The journey for the BSE Sensex from 15K to 16K has not been a smooth one. It witnessed unstable inflows of foreign funds. Foreign institutional investors (FIIs) pumped in $2 billion and and at the same time pulled out around $1.9 billion. And with every outflow of FII funds , domestic mutual fund (MF) houses scented opportunity to buy and went shopping for equities.
The BSE Sensex scaled the 15K peak on July 9 and data from the Securities and Exchange Board of India (Sebi) shows that till the end of July, FIIs had pumped in $2.9 billion Rs 11,600 crore). Interestingly, during this period, MFs sat on the sidelines and sold equities to the tune of Rs 1,167 crore.
The picture was completely different in August, when FIIs sold their equities to the tune of $1.92 billion(Rs 7,600 crore). In fact, FIIs sold to the tune of $1.76 billion (Rs 6,800 crore) in the second week of August. Here, MFs bought equities to the tune of Rs 4,093.90 crore .
The tables turned again in September. Till date, FIIs have pumped in $1.21billion (Rs 4,800 crore) and MF have sold equities worth Rs 287.90 crore.
With the Fed cutting rates, it is likely to have some impact on the Indian economy says market experts. Kaushal Sampat, COO, Dun & Bradstreet, said, ?The widened interest rate difference between India and the US could result in a further surge of capital inflows especially from the FIIs.

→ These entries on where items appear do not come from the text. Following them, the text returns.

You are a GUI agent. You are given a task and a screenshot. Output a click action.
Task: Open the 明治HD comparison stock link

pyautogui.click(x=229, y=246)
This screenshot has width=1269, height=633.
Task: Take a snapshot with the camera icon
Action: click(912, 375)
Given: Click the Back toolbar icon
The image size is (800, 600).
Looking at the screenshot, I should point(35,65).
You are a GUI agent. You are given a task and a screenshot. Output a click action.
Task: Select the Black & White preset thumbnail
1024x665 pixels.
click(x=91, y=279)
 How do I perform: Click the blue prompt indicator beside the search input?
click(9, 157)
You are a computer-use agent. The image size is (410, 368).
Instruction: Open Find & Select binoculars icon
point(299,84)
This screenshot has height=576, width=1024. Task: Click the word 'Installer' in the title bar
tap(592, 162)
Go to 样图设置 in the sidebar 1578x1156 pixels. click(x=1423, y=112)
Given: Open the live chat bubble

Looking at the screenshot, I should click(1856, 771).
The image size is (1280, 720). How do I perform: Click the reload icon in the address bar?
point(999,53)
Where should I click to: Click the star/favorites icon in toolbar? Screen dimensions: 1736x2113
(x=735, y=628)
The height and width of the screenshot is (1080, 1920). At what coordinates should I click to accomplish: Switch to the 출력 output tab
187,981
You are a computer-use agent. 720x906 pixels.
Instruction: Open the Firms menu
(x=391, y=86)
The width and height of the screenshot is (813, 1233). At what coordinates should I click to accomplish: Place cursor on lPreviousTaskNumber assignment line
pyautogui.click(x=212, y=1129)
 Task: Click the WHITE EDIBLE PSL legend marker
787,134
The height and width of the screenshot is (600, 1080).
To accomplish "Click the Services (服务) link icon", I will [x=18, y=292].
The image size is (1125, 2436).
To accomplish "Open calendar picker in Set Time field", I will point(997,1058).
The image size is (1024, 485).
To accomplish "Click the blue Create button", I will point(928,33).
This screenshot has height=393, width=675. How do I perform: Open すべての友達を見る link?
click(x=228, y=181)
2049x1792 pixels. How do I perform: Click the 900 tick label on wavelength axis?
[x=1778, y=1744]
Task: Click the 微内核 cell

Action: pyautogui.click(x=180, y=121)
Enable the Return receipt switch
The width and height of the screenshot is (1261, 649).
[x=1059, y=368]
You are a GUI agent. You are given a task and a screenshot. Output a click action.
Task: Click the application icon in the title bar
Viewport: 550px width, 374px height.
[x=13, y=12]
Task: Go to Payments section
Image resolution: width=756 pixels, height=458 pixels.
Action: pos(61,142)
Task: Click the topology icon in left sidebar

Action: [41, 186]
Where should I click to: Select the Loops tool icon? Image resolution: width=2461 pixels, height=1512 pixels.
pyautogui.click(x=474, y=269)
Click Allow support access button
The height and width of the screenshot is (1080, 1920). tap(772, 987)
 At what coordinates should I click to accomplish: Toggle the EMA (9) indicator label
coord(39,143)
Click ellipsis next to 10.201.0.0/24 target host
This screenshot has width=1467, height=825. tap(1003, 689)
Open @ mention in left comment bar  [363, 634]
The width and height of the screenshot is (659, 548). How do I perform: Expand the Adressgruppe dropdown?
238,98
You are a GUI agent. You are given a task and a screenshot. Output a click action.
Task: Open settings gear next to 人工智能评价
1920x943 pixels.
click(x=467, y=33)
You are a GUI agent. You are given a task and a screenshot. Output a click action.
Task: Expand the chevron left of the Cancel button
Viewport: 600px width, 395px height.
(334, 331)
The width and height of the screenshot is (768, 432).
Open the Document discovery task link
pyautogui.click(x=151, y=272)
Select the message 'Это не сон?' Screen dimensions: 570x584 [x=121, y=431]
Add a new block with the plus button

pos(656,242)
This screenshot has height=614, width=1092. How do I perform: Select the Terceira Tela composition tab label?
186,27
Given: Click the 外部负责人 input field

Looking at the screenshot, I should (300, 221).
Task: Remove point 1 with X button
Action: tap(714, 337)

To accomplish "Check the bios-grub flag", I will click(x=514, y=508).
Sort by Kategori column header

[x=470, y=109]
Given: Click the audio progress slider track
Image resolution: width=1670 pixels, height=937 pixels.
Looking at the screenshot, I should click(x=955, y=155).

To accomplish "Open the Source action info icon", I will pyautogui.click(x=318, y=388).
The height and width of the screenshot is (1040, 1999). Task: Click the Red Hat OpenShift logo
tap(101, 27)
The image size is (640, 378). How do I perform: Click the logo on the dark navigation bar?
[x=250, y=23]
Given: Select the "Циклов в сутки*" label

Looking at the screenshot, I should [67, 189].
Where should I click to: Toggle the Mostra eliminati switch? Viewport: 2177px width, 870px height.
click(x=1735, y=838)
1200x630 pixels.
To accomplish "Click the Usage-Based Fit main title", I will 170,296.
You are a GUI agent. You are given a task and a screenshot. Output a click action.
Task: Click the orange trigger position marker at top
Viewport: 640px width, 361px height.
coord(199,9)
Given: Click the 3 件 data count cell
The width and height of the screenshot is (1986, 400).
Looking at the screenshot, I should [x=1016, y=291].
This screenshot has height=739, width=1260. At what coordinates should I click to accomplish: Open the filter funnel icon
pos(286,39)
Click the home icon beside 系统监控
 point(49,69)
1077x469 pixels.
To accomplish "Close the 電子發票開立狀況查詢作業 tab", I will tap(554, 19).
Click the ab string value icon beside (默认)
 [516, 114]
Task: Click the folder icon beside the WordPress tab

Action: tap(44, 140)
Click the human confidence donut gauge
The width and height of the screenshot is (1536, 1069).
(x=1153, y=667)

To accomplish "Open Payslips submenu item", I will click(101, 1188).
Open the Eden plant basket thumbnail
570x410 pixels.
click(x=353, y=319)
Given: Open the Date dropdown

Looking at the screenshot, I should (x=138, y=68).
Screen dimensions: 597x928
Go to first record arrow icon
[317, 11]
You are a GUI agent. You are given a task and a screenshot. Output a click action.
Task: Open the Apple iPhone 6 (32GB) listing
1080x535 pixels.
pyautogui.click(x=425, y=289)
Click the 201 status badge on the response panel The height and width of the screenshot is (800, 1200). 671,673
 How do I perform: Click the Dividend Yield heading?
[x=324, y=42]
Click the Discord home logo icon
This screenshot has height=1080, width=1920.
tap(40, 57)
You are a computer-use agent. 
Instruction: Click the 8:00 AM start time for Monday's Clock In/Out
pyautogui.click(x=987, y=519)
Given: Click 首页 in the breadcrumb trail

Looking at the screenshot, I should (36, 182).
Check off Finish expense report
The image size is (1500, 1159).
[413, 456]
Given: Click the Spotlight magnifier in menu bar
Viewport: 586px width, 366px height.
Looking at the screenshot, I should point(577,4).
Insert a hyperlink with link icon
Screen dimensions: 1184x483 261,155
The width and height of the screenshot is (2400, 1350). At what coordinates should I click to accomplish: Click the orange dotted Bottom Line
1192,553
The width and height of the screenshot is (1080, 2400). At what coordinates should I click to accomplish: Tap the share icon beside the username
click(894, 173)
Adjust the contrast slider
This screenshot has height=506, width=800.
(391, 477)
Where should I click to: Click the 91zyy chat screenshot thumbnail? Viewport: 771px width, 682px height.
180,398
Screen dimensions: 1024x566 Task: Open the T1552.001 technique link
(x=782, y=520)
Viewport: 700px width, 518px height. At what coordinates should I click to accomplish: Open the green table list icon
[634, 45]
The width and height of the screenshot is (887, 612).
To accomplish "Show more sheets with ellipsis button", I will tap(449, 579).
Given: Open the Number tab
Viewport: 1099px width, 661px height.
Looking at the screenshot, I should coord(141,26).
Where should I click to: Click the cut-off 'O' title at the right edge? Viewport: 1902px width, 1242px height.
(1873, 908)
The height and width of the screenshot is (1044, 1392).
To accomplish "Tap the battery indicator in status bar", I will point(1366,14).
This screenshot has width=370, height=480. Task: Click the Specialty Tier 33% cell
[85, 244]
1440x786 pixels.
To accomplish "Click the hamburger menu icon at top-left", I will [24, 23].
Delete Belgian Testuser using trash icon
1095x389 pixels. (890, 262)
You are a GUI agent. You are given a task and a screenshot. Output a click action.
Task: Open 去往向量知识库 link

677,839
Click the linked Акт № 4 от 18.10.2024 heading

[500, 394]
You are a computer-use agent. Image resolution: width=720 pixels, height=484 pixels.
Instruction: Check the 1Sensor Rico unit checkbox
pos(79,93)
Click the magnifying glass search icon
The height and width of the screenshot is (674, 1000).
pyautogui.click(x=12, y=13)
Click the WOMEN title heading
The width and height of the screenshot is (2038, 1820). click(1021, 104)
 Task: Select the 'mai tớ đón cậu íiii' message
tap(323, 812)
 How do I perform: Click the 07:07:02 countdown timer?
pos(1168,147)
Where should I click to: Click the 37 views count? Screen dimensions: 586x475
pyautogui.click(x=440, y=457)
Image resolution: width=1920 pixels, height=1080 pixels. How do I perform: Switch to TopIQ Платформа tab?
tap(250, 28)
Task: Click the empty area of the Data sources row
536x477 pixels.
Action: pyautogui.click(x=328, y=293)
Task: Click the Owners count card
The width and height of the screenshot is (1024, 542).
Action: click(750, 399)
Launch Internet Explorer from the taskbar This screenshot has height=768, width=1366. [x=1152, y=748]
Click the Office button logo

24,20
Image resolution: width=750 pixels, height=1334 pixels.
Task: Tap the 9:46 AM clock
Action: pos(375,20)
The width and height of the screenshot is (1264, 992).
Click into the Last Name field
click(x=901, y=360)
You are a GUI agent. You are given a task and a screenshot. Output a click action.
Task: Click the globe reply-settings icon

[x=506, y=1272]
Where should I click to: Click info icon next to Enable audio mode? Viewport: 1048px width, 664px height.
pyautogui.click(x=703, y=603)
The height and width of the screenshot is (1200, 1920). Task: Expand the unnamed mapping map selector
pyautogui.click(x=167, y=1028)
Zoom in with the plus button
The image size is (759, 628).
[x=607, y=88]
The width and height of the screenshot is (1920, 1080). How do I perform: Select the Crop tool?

This may lead to an appreciation of the rupee. This might put pressure on the Reserve Bank of India (RBI) to intervene in the Forex market to preclude appreciation of the rupee beyond its comfort zone.?
Ritesh Jain, debt fund manager, Principal Mutual Fund, said, ?The foreign flows in emerging markets may look up, putting pressure on the domestic currencies to appreciate. The RBI may have to intervene aggressively to stem the up trend in local currencies adding to domestic liquidity.?
Overall, trade experts believe that the strong fundamentals and an appreciating rupee would attract inflows. It will be in the month of October, when the first half results pour in that a new ?look-in? would happen.